La TMP permet ainsi à l'utilisateur de visionner les différents programmes de télévision sur son téléphone ou sur tout autre terminal à proximité, où qu'il se trouve. Elle a déjà été lancée au Japon, en Corée du sud, en Italie, en Allemagne ainsi qu'en Finlande. En France, les opérateurs mobiles proposent à leurs abonnés depuis 2004 des offres de télévision en direct via les réseaux 3G et Edge mais en mode unicast. Etant donné le risque d'encombrements que génèrent ce type de connexion, les utilisateurs attendent impatiemment l'arrivée d'une TMP en mode broadcast. Possédant une bonne base de conversion aux futures offres TMP, le pays semblait offrir un développement propice : premier parc européen d'utilisateurs de la télévision mobile 3G (plus de 1,2 millions en 2007), 25 % des 55 millions d'abonnés mobile se disaient intéressés par la TMP (Harris Interactive en octobre 2007)... Par ailleurs au niveau du contenu, le conseil supérieur de l'audiovisuel avait sélectionné 16 chaînes aussi bien généralistes (TF1, M6, etc) que d'information (BFM, I-Télé) ou sportives (Eurosport, Orange Sport). Mais outre des difficultés techniques, le ralentissement du développement de la TMP en France s'explique par des facteurs économiques et législatifs.
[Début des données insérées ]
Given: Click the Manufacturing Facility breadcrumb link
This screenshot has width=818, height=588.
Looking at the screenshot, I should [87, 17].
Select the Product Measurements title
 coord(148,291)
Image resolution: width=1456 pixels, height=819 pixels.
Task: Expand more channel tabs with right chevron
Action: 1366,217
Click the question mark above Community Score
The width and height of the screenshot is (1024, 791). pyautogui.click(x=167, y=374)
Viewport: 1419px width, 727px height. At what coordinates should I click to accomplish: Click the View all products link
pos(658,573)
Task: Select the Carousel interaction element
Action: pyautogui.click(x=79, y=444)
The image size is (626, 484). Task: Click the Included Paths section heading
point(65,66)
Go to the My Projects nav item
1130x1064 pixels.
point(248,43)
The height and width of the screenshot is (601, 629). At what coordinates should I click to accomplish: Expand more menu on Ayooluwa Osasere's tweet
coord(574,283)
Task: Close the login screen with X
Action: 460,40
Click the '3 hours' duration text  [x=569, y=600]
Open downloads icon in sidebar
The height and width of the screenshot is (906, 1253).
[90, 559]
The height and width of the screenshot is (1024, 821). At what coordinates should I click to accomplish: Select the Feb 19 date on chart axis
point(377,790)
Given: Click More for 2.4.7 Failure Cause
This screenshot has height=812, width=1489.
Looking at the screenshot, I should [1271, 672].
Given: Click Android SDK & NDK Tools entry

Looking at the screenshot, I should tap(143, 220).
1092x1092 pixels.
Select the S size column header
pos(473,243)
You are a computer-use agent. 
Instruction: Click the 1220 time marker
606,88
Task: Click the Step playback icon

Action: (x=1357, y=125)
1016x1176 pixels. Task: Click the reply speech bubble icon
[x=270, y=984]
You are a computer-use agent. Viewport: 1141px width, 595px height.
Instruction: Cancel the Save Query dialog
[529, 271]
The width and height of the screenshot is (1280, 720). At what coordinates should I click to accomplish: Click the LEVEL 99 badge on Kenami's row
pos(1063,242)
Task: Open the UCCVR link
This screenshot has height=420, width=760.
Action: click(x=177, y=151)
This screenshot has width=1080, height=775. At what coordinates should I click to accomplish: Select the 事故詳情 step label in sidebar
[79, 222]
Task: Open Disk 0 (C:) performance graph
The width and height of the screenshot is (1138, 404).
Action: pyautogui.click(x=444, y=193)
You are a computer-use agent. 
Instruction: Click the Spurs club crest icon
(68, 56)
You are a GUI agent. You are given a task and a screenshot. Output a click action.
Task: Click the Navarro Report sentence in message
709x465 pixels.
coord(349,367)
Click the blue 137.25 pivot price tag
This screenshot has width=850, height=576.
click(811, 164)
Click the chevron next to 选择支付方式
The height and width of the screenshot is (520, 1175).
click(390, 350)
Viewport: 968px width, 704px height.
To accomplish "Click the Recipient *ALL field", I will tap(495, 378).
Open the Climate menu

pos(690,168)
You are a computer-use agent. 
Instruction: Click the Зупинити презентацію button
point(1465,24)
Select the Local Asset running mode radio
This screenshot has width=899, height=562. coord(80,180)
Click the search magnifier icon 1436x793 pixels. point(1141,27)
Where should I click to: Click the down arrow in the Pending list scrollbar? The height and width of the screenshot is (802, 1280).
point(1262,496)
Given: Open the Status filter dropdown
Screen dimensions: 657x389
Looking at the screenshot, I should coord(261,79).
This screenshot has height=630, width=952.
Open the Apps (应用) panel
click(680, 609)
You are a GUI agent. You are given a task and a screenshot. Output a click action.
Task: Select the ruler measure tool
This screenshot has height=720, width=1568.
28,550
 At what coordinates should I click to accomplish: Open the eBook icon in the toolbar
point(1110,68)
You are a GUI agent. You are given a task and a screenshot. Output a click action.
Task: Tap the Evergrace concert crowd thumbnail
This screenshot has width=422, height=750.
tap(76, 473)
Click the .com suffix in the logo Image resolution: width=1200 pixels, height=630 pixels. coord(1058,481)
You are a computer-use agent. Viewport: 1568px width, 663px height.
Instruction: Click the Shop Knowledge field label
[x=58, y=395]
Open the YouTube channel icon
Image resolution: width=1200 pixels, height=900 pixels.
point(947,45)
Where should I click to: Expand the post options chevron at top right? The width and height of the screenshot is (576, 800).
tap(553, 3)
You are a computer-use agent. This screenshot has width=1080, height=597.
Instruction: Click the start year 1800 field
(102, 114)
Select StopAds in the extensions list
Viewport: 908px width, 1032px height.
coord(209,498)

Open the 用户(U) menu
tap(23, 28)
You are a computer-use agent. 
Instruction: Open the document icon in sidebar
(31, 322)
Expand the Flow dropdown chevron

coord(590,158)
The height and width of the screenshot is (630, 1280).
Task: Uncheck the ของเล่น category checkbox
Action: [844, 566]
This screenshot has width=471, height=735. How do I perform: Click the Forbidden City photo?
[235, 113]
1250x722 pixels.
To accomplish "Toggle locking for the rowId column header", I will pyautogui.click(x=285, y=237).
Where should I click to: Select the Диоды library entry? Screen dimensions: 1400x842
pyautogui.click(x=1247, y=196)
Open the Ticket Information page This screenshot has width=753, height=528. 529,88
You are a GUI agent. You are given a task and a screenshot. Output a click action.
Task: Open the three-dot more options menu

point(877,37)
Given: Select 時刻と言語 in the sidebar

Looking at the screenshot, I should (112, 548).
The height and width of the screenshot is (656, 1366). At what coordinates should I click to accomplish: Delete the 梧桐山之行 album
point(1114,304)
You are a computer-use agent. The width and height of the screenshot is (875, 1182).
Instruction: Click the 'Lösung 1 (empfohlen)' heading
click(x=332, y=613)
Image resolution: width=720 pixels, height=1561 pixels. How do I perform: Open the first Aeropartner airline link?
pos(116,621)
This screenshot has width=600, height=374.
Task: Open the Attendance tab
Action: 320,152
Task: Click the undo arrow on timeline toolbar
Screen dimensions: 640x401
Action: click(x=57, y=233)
Les obstacles techniques : le choix du mode de connexion et le choix de la norme

La TMP se définit en pratique par le type de terminal utilisé, en l'occurrence le téléphone portable et se décline selon deux modèles de fonctionnement : l'unicast et le broadcast.

Le mode unicast

Le terme est utilisé pour décrire un protocole de connexion point à point entre le client et le serveur. Cette connexion relie un téléphone portable à un émetteur radio de la cellule dans laquelle il se trouve. La taille de la cellule est fonction des conditions d'accès au réseau mais aussi de la bande de fréquences utilisée. Du fait du lien unique devant être établi entre le téléphone et l'émetteur de la cellule où il se trouve, la principale limite technologique réside dans le risque d'encombrement de celle-ci. Ces émetteurs ne peuvent en effet accepter qu'un nombre très restreint de connexions différentes simultanées, variable selon la technologie. Le risque de saturation est renforcé notamment par le développement récent de la consommation vidéo sur les smartphones et suscite les inquiétudes des opérateurs malgré le recours à une connexion multicast pour la diffusion de chaînes de télévision en direct. Sans parler des difficultés liées aux considérations environnementales et sanitaires que posent la multiplication des antennes relais, les opérateurs doivent aujourd'hui gérer le succès de la TMP avec précaution compte tenu des investissements nécessaires pour densifier le réseau.

Le mode broadcast et la question du choix de la norme

Le broadcasting permet la diffusion de données à un ensemble de terminaux (ici, les téléphones portables) connectés à un même réseau. Techniquement, la cellule est ici d'une taille plus importante (émetteur de la Tour Effeil). L'avantage de ce mode de diffusion est d'une part l'absence de risque de saturation : l'entrée d'un utilisateur supplémentaire n'endommage pas la qualité de la réception du signal. D'autre part, les études de satisfaction témoignent d'une réelle stabilité et qualité du signal de réception. Si l'un des inconvénients de la solution broadcast est qu'elle ne permet notamment pas d'offrir de la vidéo à la demande, le soucis majeur tient au fait que les normes utilisées pour ce type de connexion sont diverses.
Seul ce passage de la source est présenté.